Wednesday, November 2, 2011

Cosmic Fun: Random Ramblings in Modern Cosmology: The Expanding You

The following ideas are primarily mine alone, the good, the bad and the ugly, albeit based on and influenced by reading multi volumes of tomes in modern cosmology. However, I’m also quite sure that numerous others have quite independently thought somewhat similar, if not exact, thoughts as well. Therefore, I’ll take no credit for being right, if I don’t get blamed for being wrong!

THE EVER EXPANDING YOU

Nearly all cosmologists now give their firm acceptance to the existence of a Big Bang which created our Universe some 13.7 billion years ago. That same Big Bang started off the expansion of the Universe, as evidenced by the red-shifting of light from distant galaxies and clusters of galaxies, from an initial tiny size through to the massive volume observed today. Now what we are told is expanding is space itself. Galaxies and clusters of galaxies, floating in this sea of expanding space, are moving apart from one another. The common illustration is to paint dots (representing the galaxies) on the surface of a balloon (representing space) and inflate the balloon. The dots move further apart as the balloon grows bigger. [A keen observer will note however that while the dots get further apart, they too are expanding!] Apart from the original expansionary force of the Big Bang, two other expansionary forces have been, and are, at work. Respectively, there was inflation, which lasted for a split second at the time of the Big Bang and contributed more to the expansion than the original ‘bang’ did; the second, the concept of dark energy which exists currently, a sort of little understood anti-gravity, which is ever accelerating the rate of expansion of the Universe. Ok, so far so good. Space is expanding due to all of the above mentioned forces – Big Bang, inflation, and dark energy. But now for the fly in the expanding space ointment…

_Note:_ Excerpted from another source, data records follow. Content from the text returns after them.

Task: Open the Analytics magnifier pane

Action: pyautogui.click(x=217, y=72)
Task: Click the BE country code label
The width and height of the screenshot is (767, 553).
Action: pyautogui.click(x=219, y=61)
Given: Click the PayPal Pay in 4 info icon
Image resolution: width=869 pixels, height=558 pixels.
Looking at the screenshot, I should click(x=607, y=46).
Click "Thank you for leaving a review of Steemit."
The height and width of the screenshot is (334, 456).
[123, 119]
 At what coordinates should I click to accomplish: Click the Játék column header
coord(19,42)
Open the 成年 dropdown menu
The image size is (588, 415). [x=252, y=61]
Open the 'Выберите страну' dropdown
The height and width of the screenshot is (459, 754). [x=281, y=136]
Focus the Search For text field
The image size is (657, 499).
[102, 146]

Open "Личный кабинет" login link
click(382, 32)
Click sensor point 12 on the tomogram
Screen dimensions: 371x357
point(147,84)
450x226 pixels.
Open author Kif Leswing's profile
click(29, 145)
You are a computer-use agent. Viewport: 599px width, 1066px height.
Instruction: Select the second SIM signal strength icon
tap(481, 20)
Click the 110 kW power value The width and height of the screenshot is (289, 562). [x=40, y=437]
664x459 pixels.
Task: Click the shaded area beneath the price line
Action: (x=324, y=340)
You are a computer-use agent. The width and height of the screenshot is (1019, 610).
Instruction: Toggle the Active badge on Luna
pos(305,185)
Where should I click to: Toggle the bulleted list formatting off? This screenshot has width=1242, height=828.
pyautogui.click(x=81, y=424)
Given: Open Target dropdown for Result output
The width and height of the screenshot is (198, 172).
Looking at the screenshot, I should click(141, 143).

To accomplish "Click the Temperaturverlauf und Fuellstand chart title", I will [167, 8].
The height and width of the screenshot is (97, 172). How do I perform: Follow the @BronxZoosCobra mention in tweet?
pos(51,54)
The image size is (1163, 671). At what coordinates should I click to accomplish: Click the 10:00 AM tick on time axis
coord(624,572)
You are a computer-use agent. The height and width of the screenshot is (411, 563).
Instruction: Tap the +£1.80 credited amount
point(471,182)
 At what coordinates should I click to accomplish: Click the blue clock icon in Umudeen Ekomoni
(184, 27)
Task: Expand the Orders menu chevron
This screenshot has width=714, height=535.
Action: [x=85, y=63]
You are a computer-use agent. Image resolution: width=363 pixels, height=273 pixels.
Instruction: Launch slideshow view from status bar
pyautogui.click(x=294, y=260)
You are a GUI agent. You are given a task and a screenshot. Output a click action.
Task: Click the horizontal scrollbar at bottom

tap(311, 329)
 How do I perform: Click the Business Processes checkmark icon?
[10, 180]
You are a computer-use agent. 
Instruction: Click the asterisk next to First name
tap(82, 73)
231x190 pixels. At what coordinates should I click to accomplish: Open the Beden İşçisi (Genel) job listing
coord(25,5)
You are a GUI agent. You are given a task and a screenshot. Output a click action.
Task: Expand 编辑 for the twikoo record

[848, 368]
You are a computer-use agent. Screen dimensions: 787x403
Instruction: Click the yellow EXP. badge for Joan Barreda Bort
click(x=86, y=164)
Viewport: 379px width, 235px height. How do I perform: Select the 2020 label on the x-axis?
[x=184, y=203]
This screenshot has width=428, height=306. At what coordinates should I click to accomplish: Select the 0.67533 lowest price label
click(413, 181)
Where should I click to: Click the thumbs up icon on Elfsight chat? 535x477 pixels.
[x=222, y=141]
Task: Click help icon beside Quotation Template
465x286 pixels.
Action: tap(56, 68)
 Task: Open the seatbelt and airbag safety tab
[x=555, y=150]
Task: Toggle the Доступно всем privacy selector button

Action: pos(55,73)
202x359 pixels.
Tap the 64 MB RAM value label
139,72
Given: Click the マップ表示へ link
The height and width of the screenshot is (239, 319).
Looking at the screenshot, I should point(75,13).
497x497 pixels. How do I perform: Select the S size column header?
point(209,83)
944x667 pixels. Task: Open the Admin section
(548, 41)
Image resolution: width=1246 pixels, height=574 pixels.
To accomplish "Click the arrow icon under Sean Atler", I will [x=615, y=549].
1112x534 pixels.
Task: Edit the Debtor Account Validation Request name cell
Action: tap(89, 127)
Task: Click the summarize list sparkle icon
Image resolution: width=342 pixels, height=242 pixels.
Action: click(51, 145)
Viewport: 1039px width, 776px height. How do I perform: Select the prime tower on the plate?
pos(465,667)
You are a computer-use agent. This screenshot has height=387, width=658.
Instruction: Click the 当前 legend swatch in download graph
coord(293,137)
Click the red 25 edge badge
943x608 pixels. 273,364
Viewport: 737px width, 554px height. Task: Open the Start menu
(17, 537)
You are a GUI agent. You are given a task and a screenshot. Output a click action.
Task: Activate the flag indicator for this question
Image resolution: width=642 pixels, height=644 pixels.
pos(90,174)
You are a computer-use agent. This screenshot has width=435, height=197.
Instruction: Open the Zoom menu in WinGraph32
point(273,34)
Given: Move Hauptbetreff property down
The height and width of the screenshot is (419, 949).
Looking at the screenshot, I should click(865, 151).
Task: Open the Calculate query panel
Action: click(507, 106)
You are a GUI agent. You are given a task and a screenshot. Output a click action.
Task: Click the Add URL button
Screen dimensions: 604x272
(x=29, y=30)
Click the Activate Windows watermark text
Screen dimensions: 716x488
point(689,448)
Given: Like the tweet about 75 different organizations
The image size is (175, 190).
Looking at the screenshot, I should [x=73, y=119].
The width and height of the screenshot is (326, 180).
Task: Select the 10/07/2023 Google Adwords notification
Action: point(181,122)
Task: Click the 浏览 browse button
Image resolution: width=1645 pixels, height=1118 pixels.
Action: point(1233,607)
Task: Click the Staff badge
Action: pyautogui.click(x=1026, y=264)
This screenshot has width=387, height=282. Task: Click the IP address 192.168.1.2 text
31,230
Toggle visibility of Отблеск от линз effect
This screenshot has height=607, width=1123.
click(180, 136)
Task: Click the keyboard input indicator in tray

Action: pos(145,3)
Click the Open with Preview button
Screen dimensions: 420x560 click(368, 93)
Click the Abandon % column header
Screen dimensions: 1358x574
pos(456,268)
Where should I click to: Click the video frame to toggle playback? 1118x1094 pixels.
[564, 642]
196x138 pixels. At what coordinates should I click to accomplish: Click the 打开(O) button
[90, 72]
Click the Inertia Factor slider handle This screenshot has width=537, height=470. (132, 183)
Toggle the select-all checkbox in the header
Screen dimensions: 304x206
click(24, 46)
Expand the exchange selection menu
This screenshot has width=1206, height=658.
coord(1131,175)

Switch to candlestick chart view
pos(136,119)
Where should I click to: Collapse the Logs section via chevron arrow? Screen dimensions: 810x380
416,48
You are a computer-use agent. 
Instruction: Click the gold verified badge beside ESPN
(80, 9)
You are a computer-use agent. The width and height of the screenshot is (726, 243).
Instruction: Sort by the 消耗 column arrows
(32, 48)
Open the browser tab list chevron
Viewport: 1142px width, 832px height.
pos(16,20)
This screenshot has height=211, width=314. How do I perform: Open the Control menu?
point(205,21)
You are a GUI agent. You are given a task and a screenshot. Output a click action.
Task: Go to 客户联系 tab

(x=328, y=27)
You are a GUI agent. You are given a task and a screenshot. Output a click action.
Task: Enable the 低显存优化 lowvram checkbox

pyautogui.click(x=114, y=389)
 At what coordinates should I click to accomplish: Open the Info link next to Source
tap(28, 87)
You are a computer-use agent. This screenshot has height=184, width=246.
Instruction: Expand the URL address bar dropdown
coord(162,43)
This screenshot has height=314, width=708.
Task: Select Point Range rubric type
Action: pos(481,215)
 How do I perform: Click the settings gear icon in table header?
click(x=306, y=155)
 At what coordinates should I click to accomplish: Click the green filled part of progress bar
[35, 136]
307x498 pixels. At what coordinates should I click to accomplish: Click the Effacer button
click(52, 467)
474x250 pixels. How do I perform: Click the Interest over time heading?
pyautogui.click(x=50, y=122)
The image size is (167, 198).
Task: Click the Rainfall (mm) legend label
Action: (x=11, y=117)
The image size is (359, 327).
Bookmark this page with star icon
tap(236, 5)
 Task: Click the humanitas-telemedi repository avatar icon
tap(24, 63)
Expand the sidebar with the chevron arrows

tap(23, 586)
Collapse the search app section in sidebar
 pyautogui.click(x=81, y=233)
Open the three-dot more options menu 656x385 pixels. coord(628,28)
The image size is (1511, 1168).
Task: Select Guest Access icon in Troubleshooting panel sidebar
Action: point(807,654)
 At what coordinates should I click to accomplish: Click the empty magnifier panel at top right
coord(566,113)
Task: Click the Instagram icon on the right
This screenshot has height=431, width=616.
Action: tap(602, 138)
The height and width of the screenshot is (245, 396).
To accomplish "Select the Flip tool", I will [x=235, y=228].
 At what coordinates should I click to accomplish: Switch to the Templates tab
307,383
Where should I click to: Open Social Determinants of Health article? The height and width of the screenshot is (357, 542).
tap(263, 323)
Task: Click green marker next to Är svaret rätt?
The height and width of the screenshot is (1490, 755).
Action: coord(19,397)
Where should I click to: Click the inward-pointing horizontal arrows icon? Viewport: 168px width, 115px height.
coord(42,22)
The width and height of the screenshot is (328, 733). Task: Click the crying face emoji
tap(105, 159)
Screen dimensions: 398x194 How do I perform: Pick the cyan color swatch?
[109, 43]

Space doesn’t stop at the border of a galaxy or cluster of galaxies. Space doesn’t stop at the outer boundary of our solar system. Space is everywhere. It’s inside galaxies as well as between galaxies. Space exists inside our solar system as well as between stars. Space, as far as I can determine, is everywhere. Space exists inside you. You and everything else ‘solid’ is mainly empty space. It’s the strong nuclear force that prevents you sinking right through the ‘solid’ earth down to the core, or prevents your ‘solid’ backside from sliding through the ‘solid’ seat of your chair when you sit down.

If space is expanding inside a galaxy, because there is space inside a galaxy and all space is expanding, then stars in that galaxy should be getting farther apart. In a similar sort of argument, Earth should be expanding away from the sun and other planets, because expanding space is part and parcel of our solar system. But then space pervades the sun, so the sun should be expanding. You know where this is leading – you too should be expanding as you are a part of space. The upshot from all that is that everything is expanding since expanding space is everywhere.

But, if that were so, you’d never be aware of it. If you doubled your size overnight (albeit with no increase in body mass), but everything else did as well, how would you notice? You wouldn’t. But clearly we do notice an expansion of the Universe as measured by the various galactic red-shifts as noted above.  Conclusion, not all things are expanding at the same rate!

There is one attractive force that’s the opposite to the forces of expansion – gravity. Gravity will be strongest where mass is thickest, so that it is reasonable to assume that expansion of space between galaxies will be greater than that within a galaxy (lots of stars, lots of mass, lots of gravity), and that the expansion of space will be greater between stars than right up close to one (within a solar system).

The question is, is gravity alone sufficient to stop our galaxy expanding (we know it’s not sufficient to stop our Universe from expanding)? It must be as I’ve seen no mention of any expanding galaxy (ours included) that’s due to expanding space in any astronomical literature, far less a mention of an expanding solar system. If various regions of the Universe are expanding at different rates, presumably that would be obvious to astronomers, even though the amount of expansion, be it in the void, or within a galaxy, or our solar system, wouldn’t have been all that much since sophisticated astronomical observations with exacting precision instruments have been in place.

And no doubt the strong nuclear and electromagnetic forces are strong enough to resist dark energy and collectively hold together individual objects. Thus there’s no expanding sun, expanding Earth or an expanding me.

I suspect the calculations have been done; the numbers crunched – the Universe (space) expands; objects inside the Universe don’t.

Still, I find it curious that outside a galaxy space is ever expanding, but cross that boundary and space immediately ceases to expand (or at least does so at a rate undetectable by astronomers).

An alternative reason, and the one I prefer, is that you’re not expanding because space is not expanding, contrary to the common cosmological model. However, IMHO, space isn’t expanding, only the Universe (matter/energy) is expanding, but expanding in pre-existing space, because space (and time) have always existed. That space is static (or at least as static as the vacuum energy (quantum fluctuations or quantum jitters) allows.